Start of AVAILABLE DATA
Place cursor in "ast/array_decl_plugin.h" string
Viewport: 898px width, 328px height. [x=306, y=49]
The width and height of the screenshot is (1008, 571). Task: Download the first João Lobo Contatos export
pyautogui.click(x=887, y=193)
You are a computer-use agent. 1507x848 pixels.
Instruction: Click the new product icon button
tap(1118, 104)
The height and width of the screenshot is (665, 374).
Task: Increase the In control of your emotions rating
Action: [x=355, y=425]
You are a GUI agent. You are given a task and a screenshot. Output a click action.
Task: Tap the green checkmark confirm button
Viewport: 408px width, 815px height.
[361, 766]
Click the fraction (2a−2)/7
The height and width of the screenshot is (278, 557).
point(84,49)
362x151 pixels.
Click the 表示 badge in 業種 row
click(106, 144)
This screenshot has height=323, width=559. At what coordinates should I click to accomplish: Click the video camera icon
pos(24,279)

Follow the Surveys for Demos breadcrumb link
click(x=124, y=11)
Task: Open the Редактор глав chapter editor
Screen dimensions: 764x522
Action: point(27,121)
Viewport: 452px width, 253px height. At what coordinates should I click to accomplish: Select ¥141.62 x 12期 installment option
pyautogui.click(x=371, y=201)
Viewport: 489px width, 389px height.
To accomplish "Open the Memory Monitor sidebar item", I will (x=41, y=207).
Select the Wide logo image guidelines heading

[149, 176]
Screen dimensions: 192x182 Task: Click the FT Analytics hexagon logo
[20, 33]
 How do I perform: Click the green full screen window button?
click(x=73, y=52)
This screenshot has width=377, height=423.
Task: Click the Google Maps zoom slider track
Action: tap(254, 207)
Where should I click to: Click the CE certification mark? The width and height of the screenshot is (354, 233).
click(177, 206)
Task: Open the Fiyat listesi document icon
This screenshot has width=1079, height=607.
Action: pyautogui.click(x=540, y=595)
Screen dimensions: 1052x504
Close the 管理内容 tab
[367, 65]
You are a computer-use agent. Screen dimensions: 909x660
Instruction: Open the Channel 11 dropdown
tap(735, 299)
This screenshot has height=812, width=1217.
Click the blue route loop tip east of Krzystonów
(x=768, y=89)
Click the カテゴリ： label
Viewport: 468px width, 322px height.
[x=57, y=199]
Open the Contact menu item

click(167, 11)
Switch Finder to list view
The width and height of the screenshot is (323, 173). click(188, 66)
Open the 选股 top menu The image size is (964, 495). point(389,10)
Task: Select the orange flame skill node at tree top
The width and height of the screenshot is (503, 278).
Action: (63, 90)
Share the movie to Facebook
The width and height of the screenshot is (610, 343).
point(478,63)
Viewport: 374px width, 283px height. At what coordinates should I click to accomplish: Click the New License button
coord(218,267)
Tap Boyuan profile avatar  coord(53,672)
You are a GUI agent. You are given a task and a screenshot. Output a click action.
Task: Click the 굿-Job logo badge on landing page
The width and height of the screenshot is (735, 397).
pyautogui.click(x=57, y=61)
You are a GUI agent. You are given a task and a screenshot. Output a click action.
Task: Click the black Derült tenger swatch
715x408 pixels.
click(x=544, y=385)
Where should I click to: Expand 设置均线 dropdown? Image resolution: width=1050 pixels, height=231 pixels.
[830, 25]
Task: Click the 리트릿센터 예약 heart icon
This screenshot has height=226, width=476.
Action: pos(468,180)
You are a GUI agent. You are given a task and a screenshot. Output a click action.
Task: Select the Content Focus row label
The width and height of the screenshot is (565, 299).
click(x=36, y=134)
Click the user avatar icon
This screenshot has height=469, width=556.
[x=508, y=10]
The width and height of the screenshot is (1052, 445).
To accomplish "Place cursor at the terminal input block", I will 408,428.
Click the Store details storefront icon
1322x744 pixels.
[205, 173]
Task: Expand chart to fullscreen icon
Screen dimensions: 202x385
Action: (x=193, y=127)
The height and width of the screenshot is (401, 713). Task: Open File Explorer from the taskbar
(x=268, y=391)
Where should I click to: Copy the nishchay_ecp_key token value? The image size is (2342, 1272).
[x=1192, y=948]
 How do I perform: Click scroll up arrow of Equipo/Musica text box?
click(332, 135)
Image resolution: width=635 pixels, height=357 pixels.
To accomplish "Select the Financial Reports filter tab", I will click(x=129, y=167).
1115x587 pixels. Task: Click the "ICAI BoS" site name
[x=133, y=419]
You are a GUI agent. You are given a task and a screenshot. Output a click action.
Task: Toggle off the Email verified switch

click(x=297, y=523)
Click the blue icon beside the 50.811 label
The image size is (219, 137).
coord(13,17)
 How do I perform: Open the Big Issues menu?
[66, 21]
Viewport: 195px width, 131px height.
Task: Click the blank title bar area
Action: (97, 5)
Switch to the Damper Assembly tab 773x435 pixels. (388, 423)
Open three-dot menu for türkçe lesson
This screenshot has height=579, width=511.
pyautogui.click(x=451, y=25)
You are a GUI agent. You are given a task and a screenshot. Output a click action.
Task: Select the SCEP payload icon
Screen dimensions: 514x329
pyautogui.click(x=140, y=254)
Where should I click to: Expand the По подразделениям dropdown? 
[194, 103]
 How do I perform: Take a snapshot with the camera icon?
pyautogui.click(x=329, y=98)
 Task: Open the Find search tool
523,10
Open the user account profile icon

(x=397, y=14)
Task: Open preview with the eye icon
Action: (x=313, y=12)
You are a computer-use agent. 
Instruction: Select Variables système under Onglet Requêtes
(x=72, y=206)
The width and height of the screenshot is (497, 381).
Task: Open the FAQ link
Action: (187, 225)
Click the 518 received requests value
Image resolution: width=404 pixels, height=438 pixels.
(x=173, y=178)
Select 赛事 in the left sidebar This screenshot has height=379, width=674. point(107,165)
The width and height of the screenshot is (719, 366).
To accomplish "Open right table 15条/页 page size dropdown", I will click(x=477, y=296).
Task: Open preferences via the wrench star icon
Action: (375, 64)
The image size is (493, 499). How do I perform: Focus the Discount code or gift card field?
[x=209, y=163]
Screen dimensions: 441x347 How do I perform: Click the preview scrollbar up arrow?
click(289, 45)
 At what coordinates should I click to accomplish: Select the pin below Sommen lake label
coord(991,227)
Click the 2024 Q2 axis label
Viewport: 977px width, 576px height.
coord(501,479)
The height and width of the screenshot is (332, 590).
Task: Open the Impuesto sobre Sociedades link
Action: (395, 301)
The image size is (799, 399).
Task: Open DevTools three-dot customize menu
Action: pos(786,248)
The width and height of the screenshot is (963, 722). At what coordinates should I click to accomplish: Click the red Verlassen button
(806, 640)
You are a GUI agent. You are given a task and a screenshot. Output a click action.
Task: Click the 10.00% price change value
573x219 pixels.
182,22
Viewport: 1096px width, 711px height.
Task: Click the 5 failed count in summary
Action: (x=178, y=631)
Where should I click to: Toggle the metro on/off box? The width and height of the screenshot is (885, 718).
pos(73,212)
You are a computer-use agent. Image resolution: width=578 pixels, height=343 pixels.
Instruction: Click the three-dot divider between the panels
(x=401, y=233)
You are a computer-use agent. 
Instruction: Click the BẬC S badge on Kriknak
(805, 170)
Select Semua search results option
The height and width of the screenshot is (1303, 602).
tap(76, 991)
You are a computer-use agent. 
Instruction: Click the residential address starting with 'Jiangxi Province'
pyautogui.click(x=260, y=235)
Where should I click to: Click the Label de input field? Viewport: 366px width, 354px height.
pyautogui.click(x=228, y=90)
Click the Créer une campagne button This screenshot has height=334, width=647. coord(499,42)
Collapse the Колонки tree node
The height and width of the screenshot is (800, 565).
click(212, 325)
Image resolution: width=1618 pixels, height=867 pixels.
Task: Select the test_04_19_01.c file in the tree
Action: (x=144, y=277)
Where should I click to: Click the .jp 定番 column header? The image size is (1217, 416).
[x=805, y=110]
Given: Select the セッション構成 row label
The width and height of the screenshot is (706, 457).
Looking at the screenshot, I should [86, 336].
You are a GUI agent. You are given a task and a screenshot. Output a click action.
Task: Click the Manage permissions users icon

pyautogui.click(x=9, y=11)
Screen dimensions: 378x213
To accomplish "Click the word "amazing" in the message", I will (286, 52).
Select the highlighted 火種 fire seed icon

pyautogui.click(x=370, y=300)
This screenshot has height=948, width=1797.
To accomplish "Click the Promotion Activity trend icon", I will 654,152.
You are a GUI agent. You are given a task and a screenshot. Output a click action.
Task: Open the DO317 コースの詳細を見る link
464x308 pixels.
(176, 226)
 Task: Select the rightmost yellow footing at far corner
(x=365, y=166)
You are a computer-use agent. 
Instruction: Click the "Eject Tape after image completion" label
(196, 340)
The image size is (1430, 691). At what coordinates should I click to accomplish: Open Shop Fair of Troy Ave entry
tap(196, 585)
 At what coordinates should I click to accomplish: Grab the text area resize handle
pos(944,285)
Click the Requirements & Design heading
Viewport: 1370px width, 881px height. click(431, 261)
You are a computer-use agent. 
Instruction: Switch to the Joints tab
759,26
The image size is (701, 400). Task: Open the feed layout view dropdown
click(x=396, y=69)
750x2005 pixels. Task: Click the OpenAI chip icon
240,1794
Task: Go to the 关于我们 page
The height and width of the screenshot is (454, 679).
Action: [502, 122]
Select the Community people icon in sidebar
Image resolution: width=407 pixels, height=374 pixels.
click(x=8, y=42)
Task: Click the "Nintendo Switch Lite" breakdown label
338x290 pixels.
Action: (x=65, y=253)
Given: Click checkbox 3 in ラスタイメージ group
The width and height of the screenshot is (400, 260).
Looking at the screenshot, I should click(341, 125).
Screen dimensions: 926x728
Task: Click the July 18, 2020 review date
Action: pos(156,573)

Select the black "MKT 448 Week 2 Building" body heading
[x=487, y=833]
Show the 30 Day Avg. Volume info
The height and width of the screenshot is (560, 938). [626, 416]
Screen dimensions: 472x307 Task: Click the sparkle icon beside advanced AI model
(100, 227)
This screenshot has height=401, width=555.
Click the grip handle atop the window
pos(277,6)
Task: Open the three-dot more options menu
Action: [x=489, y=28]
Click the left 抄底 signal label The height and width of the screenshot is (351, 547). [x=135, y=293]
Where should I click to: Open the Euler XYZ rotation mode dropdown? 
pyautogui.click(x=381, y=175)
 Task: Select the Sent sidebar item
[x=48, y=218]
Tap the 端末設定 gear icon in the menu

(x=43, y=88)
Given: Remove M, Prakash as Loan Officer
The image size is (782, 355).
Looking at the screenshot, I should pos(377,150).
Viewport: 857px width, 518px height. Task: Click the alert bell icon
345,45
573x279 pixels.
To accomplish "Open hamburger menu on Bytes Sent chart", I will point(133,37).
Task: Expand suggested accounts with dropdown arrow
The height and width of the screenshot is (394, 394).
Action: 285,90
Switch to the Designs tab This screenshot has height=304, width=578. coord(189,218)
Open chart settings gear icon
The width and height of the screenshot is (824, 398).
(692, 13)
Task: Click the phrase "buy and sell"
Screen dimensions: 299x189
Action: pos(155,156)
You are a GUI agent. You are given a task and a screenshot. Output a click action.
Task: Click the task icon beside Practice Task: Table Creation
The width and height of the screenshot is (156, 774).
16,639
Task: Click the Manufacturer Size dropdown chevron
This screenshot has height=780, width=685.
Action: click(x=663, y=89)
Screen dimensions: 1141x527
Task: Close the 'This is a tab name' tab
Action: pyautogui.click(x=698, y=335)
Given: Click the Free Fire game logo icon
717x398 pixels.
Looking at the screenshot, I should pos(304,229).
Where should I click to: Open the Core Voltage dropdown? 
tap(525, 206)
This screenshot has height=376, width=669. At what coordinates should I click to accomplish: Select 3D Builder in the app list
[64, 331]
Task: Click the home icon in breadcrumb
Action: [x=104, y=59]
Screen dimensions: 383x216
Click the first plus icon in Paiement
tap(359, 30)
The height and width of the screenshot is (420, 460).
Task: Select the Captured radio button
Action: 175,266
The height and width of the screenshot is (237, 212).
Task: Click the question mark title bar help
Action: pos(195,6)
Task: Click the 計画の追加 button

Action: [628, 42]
End of AVAILABLE DATA
WHAT IS BEING ASKED: Transcribe the records above exactly, beginning at the line that contains "750x2005 pixels. Task: Click" and ending with the line that contains "Task: Expand suggested", both included, and nothing else.

RESPONSE:
750x2005 pixels. Task: Click the OpenAI chip icon
240,1794
Task: Go to the 关于我们 page
The height and width of the screenshot is (454, 679).
Action: [502, 122]
Select the Community people icon in sidebar
Image resolution: width=407 pixels, height=374 pixels.
click(x=8, y=42)
Task: Click the "Nintendo Switch Lite" breakdown label
338x290 pixels.
Action: (x=65, y=253)
Given: Click checkbox 3 in ラスタイメージ group
The width and height of the screenshot is (400, 260).
Looking at the screenshot, I should click(341, 125).
Screen dimensions: 926x728
Task: Click the July 18, 2020 review date
Action: pos(156,573)

Select the black "MKT 448 Week 2 Building" body heading
[x=487, y=833]
Show the 30 Day Avg. Volume info
The height and width of the screenshot is (560, 938). [626, 416]
Screen dimensions: 472x307 Task: Click the sparkle icon beside advanced AI model
(100, 227)
This screenshot has height=401, width=555.
Click the grip handle atop the window
pos(277,6)
Task: Open the three-dot more options menu
Action: [x=489, y=28]
Click the left 抄底 signal label The height and width of the screenshot is (351, 547). [x=135, y=293]
Where should I click to: Open the Euler XYZ rotation mode dropdown? 
pyautogui.click(x=381, y=175)
 Task: Select the Sent sidebar item
[x=48, y=218]
Tap the 端末設定 gear icon in the menu

(x=43, y=88)
Given: Remove M, Prakash as Loan Officer
The image size is (782, 355).
Looking at the screenshot, I should pos(377,150).
Viewport: 857px width, 518px height. Task: Click the alert bell icon
345,45
573x279 pixels.
To accomplish "Open hamburger menu on Bytes Sent chart", I will point(133,37).
Task: Expand suggested accounts with dropdown arrow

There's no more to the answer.